+++ TRECHO DO TEXTO +++

Imortalidade técnica e reforma da previdência

Por Flavio Paiva

Diversos cientistas, crentes e estudiosos consideram a morte como um problema técnico. Não morremos de morte, mas de problemas como ataque cardíaco, câncer, etc. Na medida em que possamos resolver estes "pequenos" problemas técnicos, poderemos estar na direção da imortalidade.

Recentemente, o Google nomeou Bill Maris, um verdadeiro crente na imortalidade, para presidir seu fundo de investimento Google Ventures. Em 2015, Marris afirma: "Se vocês me perguntarem hoje se é possível viver até os 500 anos, a resposta é sim". O Google Ventures está investindo 36% de sua carteira de 2 bilhões de dólares em startups na área de biociência, incluindo projetos de prorrogação da vida. O Google quer "resolver o problema da morte".

+++ MATERIAL EXTRAÍDO +++

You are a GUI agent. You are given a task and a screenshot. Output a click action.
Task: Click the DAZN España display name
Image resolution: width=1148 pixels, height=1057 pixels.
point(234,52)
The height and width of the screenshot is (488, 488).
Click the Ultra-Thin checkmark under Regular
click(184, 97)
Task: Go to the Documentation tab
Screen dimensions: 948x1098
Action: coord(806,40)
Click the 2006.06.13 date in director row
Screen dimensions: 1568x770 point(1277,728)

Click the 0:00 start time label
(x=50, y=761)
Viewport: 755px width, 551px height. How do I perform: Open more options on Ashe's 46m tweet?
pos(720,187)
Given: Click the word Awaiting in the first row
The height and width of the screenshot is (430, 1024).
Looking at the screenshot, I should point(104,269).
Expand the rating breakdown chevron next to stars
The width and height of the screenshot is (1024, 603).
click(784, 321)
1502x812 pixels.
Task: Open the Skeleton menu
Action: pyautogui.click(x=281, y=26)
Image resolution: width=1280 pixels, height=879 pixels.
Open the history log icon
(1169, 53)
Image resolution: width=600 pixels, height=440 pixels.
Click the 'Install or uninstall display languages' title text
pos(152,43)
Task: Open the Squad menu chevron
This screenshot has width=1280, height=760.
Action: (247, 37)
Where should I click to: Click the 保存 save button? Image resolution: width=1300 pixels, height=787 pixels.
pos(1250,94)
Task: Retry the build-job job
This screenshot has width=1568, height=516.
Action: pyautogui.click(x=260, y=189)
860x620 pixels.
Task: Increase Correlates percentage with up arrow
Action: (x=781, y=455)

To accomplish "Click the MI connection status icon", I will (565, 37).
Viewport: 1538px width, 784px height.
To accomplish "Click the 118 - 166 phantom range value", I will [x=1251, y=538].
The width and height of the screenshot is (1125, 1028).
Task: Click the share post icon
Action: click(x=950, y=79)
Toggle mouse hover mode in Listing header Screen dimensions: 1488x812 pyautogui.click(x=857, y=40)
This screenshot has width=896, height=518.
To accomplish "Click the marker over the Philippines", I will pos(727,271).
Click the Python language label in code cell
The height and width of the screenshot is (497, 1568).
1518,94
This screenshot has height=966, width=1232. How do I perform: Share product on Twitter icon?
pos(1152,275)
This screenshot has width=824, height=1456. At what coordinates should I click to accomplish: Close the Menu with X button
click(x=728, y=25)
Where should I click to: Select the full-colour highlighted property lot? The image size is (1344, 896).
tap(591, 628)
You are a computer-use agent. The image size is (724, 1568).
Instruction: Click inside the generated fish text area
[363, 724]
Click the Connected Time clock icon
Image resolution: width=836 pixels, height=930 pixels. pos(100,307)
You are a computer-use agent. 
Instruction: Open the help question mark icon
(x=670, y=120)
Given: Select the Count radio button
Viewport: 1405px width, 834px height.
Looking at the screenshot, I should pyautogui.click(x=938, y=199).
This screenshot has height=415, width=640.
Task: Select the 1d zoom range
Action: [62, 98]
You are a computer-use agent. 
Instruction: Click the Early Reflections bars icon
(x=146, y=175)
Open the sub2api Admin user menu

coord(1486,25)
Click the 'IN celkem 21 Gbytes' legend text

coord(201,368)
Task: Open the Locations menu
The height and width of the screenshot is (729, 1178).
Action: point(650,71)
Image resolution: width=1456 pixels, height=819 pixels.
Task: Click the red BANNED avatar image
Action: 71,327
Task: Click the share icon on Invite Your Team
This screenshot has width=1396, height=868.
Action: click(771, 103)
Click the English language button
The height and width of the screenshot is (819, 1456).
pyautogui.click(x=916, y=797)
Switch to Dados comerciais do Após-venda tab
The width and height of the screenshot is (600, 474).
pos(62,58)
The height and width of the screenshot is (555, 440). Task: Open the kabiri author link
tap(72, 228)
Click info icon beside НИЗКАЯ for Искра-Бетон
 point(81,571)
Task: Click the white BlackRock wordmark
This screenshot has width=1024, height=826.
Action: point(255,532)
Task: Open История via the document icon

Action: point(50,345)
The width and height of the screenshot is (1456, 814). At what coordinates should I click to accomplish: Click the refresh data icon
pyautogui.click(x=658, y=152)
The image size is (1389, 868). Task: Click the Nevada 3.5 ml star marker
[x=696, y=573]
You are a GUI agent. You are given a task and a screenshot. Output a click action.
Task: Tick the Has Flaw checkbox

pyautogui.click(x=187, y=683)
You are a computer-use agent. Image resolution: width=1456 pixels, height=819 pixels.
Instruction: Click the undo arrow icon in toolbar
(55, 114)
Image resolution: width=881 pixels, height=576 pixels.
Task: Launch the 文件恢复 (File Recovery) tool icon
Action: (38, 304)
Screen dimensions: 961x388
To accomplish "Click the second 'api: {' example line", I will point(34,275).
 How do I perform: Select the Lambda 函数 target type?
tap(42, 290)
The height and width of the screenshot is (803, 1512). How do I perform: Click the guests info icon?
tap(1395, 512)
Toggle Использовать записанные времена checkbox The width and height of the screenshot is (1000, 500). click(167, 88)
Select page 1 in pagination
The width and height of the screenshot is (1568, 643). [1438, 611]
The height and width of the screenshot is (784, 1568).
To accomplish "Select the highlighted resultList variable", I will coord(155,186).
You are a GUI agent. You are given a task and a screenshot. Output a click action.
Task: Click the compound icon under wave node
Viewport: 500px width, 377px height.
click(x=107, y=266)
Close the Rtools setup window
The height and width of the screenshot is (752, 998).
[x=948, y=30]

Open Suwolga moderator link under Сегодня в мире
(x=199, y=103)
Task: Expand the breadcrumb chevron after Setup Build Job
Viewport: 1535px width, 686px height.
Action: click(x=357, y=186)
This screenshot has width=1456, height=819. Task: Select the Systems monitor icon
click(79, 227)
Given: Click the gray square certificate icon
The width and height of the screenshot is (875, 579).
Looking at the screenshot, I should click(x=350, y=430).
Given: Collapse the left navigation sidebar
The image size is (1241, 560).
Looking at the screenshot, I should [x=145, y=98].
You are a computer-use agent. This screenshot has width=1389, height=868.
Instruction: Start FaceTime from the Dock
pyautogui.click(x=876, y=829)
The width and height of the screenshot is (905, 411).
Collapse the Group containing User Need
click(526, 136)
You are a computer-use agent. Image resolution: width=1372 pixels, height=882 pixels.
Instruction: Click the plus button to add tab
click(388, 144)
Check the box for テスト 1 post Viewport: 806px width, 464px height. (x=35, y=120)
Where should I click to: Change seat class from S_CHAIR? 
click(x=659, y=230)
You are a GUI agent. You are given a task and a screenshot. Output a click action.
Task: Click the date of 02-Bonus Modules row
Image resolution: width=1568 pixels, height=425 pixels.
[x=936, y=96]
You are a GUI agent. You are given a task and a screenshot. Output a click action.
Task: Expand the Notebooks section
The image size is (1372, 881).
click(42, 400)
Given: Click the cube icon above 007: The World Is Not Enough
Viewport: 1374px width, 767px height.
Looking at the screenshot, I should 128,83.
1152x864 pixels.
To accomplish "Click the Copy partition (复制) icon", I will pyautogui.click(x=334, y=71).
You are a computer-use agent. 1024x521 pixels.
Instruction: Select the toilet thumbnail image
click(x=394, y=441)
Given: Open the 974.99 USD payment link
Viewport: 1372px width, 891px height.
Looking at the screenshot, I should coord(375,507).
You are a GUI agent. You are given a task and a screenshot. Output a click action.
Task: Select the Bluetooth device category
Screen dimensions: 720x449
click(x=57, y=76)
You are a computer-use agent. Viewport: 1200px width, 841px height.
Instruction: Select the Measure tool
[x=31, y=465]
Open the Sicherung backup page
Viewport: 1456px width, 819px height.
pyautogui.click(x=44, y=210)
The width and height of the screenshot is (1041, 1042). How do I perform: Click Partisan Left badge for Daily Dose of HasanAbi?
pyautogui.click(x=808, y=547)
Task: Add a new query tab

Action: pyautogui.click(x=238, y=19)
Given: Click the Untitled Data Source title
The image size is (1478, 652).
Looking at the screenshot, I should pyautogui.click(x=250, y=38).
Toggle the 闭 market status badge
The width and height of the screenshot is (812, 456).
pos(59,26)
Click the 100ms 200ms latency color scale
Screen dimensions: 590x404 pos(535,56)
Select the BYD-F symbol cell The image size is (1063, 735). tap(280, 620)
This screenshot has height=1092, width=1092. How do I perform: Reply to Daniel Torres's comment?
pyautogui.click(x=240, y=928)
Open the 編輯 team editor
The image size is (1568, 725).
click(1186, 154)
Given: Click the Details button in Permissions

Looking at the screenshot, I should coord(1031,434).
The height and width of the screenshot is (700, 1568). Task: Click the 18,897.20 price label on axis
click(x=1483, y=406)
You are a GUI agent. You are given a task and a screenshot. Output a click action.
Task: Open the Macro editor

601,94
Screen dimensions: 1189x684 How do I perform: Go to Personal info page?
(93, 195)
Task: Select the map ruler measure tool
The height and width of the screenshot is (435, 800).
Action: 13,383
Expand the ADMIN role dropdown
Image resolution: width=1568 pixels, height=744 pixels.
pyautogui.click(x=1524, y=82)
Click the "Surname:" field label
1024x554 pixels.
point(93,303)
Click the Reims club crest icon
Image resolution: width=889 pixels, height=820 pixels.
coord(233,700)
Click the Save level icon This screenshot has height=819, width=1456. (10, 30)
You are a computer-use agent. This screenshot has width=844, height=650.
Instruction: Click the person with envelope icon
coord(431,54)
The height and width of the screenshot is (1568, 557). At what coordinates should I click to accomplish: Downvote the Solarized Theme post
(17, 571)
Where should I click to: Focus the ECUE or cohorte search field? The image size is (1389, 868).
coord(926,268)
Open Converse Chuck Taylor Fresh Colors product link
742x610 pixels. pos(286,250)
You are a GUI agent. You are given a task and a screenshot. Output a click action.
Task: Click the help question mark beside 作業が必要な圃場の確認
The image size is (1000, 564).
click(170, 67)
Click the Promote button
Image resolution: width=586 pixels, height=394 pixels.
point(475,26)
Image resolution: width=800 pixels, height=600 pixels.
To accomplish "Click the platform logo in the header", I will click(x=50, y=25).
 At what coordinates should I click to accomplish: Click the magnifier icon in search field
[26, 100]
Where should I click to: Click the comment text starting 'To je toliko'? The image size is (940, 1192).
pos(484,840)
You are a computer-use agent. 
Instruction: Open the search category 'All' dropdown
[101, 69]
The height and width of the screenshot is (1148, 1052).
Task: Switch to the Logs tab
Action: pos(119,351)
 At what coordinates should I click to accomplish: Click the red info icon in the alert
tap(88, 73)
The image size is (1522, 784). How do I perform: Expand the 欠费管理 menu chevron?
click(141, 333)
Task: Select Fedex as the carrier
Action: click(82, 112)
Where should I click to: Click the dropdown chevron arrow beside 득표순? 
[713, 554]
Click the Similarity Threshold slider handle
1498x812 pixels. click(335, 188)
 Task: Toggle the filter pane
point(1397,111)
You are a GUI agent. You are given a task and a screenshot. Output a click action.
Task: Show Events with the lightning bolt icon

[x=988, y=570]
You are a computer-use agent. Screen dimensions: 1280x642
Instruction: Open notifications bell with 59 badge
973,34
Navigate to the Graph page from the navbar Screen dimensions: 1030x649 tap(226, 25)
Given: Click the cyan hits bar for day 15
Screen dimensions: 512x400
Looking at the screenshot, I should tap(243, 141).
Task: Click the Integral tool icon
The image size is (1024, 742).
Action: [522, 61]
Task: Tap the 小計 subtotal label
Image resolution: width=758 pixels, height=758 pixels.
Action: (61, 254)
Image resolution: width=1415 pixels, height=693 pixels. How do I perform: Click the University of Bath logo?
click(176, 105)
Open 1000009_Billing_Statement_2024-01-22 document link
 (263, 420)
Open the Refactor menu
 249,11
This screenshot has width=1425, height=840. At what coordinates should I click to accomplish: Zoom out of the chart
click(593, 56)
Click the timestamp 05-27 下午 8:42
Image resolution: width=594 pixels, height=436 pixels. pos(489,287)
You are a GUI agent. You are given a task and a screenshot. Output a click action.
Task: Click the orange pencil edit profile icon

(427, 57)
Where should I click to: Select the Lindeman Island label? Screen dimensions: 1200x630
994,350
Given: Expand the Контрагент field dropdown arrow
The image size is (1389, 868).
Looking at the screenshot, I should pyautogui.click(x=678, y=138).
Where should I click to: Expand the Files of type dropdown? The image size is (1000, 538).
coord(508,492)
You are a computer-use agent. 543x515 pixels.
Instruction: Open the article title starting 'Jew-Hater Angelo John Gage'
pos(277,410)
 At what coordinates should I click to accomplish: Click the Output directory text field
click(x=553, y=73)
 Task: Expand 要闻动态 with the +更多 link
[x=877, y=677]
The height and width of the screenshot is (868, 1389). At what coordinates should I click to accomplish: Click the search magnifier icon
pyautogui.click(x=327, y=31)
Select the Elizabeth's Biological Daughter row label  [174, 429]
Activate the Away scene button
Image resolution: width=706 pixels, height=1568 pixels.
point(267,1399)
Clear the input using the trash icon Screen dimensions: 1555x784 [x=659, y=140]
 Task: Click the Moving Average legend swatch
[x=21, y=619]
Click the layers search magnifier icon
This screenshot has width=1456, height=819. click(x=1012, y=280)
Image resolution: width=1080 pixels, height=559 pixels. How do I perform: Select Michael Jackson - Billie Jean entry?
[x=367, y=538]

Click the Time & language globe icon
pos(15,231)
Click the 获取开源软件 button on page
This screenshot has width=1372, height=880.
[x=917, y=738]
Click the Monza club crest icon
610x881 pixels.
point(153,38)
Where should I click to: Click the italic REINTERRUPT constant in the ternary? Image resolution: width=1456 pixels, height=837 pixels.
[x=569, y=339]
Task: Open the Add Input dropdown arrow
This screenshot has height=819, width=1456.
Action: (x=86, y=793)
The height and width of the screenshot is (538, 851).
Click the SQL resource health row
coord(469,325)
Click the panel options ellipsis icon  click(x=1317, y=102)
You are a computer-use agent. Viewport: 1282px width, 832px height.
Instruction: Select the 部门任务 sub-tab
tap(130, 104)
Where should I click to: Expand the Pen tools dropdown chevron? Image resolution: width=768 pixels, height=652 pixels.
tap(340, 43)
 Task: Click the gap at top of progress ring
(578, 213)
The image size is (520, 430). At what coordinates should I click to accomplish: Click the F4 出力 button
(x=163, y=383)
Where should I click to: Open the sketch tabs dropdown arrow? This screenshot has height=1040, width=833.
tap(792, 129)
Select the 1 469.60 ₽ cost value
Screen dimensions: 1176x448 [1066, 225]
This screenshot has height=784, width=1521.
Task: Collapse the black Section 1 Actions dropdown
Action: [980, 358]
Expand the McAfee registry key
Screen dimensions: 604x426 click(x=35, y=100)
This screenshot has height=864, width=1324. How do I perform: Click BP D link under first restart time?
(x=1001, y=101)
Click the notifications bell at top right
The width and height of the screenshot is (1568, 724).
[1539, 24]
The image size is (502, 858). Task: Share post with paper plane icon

+++

* _O QUE FAZER_
(1) Segundo o texto sobre imortalidade técnica, que parcela de sua carteira o Google Ventures está investindo em startups de biociência?
(2) Copie das entradas, sem alterações, as linhas que vão da que contém "Task: Toggle the filter pane" até a que contém "Navigate to the", incluindo essas duas.
O texto e as entradas são materiais independentes entre si.

* _RESPOSTAS_
(1) 36% de sua carteira de 2 bilhões de dólares.

(2)
 Task: Toggle the filter pane
point(1397,111)
You are a GUI agent. You are given a task and a screenshot. Output a click action.
Task: Show Events with the lightning bolt icon

[x=988, y=570]
You are a computer-use agent. Screen dimensions: 1280x642
Instruction: Open notifications bell with 59 badge
973,34
Navigate to the Graph page from the navbar Screen dimensions: 1030x649 tap(226, 25)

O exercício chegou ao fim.